Der Anwendungsbereich solcher Materialien lässt sich dramatisch erweitern, wenn es gelingt, solche elektromechanischen Eigenschaften nicht nur in starren Materialien zu induzieren, sondern aber auch in flexiblen, weiche Materialien. Einerseits, flexible Materialien haben ein völlig anderes Schwingungsverhalten, die beim Bau winziger Sensoren ausgenutzt werden können. Auf der anderen Seite, solche Materialien eröffnen auch ganz neue Möglichkeiten – wie Smart Textiles, flexible Energiespeicher oder für integriertes Energy Harvesting.

"Feststoffe können kristallin sein, in diesem Fall sind die Atome in einem regelmäßigen Gitter angeordnet, oder sie können amorph sein, in diesem Fall sind die einzelnen Atome zufällig verteilt, " erklärt Jonas Hafner, der im Rahmen seiner Dissertation an diesem Forschungsprojekt arbeitet. „Das Besondere an dem von uns untersuchten Material ist, dass es gleichzeitig beides sein kann:Es bildet kristalline Bereiche, und dazwischen ist das Material amorph."

Die Kristalle sind für die elektromechanischen Eigenschaften des Materials verantwortlich, die amorphe Matrix hält die winzigen Kristalle zusammen, insgesamt ein sehr weiches, flexibles Material.

Zu viel Wärme

Um solche Materialien weiterentwickeln und verbessern zu können, das Forschungsteam untersuchte zunächst ihre grundlegenden physikalischen Eigenschaften. Während ihrer Ermittlungen stießen sie auf ein überraschendes Phänomen:die ferroelektrischen Polymere, die aus einer Kombination von kristallinen und amorphen Bereichen bestehen, ändern ihre mikroskopische Zusammensetzung bei einer bestimmten Temperatur – was überraschende Auswirkungen auf das makroskopische elektromechanische Verhalten hat.

Normalerweise, die elektromechanischen Eigenschaften eines Materials verschwinden erst, wenn eine sehr hohe Temperatur so große Schwingungen auf atomarer Ebene verursacht, dass die elektrische Ordnung im Material vollständig verschwindet. Diese kritische Temperatur wird "Curie-Temperatur" genannt. Aber im Fall des Materials, das jetzt untersucht wird, komplizierter:"In unserem Fall die elektromechanischen Eigenschaften der winzigen Kristalle bleiben erhalten. Mikroskopisch, die Kristalle sind noch elektroaktiv, aber auf makroskopischer Ebene dieses elektroaktive Verhalten verschwindet, “, sagt Jonas Hafner.
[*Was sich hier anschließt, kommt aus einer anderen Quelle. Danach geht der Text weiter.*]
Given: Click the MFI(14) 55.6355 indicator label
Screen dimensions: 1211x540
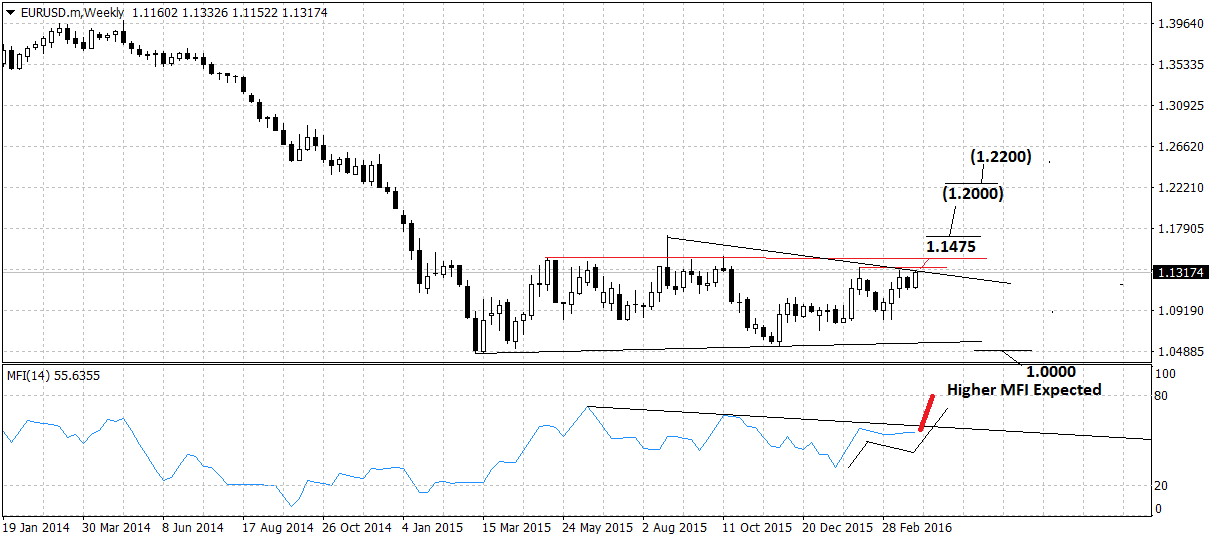Looking at the screenshot, I should pyautogui.click(x=53, y=375).
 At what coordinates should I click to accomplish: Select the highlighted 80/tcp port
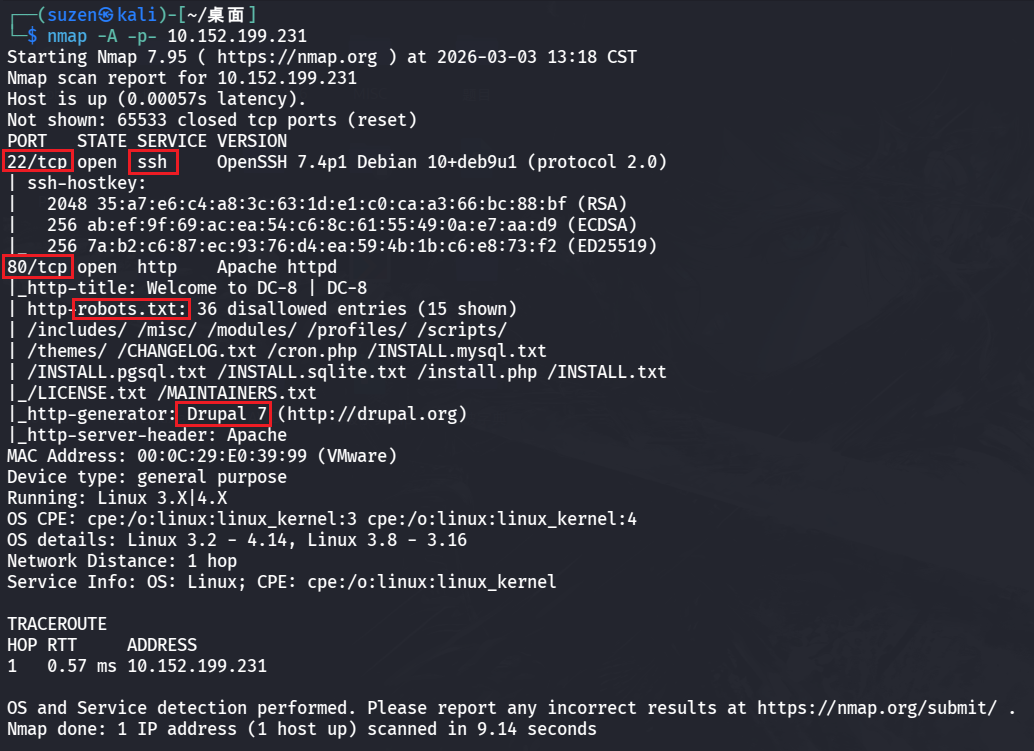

Kontaktverlust zwischen den Kristallkörnern

Wie dieser Effekt zustande kommt, konnte das Team erklären:Mit steigender Temperatur der Anteil amorpher Bereiche des Polymers steigt, und irgendwann verlieren die winzigen Kristalle den direkten Kontakt untereinander. Dadurch können keine mechanischen Kräfte mehr von einem der winzigen Kristalle auf den nächsten übertragen werden, weil sie alle vollständig in eine dämpfende amorphe Matrix eingebettet sind. Dadurch ändert sich das mechanische und elektromechanische Verhalten des Materials dramatisch.

„Nur wenn wir diese fundamentalen Effekte verstehen, können wir erklären, wie mikroskopische und makroskopische Eigenschaften in solchen Materialien korrelieren, " sagt Ulrich Schmid. "Wir arbeiten mit zahlreichen Projektpartnern zusammen, die solche Materialien dann einsetzen – in Rasterkraftmikroskopen, bei Sensoren, bei Chips. Für diese spannende Materialphase gibt es zahlreiche Anwendungsmöglichkeiten."